═════ RECORDS TO USE

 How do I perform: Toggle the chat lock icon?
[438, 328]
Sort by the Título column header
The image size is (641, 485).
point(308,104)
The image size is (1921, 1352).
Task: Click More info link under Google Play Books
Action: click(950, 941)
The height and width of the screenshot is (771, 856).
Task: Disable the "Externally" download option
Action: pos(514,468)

══════════

(WORK ORDER)
All of the data must be set down again exactly.

(SOLUTION TO THE EXERCISE)
 How do I perform: Toggle the chat lock icon?
[438, 328]
Sort by the Título column header
The image size is (641, 485).
point(308,104)
The image size is (1921, 1352).
Task: Click More info link under Google Play Books
Action: click(950, 941)
The height and width of the screenshot is (771, 856).
Task: Disable the "Externally" download option
Action: pos(514,468)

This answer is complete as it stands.